++++ Excerpted data ++++

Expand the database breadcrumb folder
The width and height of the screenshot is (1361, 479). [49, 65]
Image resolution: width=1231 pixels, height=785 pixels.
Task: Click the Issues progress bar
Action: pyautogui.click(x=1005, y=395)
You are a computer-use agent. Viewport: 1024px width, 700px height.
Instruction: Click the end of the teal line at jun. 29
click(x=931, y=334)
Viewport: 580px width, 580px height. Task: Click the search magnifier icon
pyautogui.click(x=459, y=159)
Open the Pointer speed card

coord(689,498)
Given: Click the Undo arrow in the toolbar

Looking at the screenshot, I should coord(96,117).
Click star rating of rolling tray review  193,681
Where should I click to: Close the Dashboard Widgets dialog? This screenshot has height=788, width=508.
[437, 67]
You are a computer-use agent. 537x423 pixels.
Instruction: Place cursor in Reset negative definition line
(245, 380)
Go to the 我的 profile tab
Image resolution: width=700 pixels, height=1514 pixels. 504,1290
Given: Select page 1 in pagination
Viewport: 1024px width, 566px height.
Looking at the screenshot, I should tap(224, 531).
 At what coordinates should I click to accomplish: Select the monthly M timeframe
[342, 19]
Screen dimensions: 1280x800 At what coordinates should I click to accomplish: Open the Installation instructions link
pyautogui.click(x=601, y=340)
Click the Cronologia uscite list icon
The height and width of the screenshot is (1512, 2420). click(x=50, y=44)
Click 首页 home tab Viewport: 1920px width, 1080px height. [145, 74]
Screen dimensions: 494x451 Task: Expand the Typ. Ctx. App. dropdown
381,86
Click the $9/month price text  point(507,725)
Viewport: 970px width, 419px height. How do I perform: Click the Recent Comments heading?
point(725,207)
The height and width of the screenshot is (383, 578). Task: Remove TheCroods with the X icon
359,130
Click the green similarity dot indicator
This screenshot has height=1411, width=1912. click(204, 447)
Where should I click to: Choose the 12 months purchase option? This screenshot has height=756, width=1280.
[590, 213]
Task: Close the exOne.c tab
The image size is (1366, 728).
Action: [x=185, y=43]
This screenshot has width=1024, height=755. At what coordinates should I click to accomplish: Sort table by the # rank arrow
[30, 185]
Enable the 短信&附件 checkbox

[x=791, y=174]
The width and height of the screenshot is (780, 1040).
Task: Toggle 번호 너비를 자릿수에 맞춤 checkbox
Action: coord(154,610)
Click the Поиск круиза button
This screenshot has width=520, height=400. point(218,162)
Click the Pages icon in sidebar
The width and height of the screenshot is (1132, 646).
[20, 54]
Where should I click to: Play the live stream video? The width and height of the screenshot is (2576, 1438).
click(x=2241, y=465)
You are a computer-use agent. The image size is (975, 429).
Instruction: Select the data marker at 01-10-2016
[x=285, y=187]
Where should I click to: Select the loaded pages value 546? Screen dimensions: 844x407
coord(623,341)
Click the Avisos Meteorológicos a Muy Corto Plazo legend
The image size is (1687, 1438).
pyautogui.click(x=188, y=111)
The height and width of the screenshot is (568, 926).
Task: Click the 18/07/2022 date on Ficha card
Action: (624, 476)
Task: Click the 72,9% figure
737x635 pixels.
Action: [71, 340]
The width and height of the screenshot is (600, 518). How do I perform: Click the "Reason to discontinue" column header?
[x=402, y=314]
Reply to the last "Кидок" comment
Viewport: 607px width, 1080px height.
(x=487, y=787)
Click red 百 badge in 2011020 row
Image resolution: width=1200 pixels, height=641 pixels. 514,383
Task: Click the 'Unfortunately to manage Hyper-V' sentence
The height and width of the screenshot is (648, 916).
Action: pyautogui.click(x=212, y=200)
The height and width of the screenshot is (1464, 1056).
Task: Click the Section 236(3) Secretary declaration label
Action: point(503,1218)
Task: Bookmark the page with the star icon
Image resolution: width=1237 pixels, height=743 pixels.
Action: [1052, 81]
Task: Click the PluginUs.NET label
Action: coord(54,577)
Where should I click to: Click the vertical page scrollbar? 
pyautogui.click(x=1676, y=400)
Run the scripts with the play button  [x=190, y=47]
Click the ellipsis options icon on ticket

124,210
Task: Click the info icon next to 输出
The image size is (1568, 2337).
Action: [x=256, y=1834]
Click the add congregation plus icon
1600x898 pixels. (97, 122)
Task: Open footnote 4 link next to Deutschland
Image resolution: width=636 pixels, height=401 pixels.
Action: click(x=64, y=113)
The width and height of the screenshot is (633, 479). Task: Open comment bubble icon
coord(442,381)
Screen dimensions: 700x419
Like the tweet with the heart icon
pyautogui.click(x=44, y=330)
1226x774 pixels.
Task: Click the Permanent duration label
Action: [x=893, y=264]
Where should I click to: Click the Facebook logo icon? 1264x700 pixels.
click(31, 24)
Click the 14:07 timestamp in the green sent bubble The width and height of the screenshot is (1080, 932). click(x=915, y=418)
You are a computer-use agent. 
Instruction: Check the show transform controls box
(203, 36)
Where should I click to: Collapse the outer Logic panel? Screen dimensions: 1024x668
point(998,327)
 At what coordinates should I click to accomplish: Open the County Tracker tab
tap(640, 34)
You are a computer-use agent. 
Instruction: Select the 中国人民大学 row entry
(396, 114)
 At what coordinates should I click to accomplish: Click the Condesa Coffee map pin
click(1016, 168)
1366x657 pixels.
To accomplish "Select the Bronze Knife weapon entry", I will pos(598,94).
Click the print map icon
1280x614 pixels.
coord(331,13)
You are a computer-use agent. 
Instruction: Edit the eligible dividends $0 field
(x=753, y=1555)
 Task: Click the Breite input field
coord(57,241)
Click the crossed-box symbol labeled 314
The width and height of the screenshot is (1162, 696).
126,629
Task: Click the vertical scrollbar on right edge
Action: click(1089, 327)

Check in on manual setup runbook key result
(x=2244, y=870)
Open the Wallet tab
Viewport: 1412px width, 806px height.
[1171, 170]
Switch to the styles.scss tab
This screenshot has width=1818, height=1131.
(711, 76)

++++

Task description:
Copy only this part of the entries above: the line with "Where should I click to: Play", the line with "Task: Click the 'Unfortunately", and the lines between, all exactly as written.

Answer box:
Where should I click to: Play the live stream video? The width and height of the screenshot is (2576, 1438).
click(x=2241, y=465)
You are a computer-use agent. The image size is (975, 429).
Instruction: Select the data marker at 01-10-2016
[x=285, y=187]
Where should I click to: Select the loaded pages value 546? Screen dimensions: 844x407
coord(623,341)
Click the Avisos Meteorológicos a Muy Corto Plazo legend
The image size is (1687, 1438).
pyautogui.click(x=188, y=111)
The height and width of the screenshot is (568, 926).
Task: Click the 18/07/2022 date on Ficha card
Action: (624, 476)
Task: Click the 72,9% figure
737x635 pixels.
Action: [71, 340]
The width and height of the screenshot is (600, 518). How do I perform: Click the "Reason to discontinue" column header?
[x=402, y=314]
Reply to the last "Кидок" comment
Viewport: 607px width, 1080px height.
(x=487, y=787)
Click red 百 badge in 2011020 row
Image resolution: width=1200 pixels, height=641 pixels. 514,383
Task: Click the 'Unfortunately to manage Hyper-V' sentence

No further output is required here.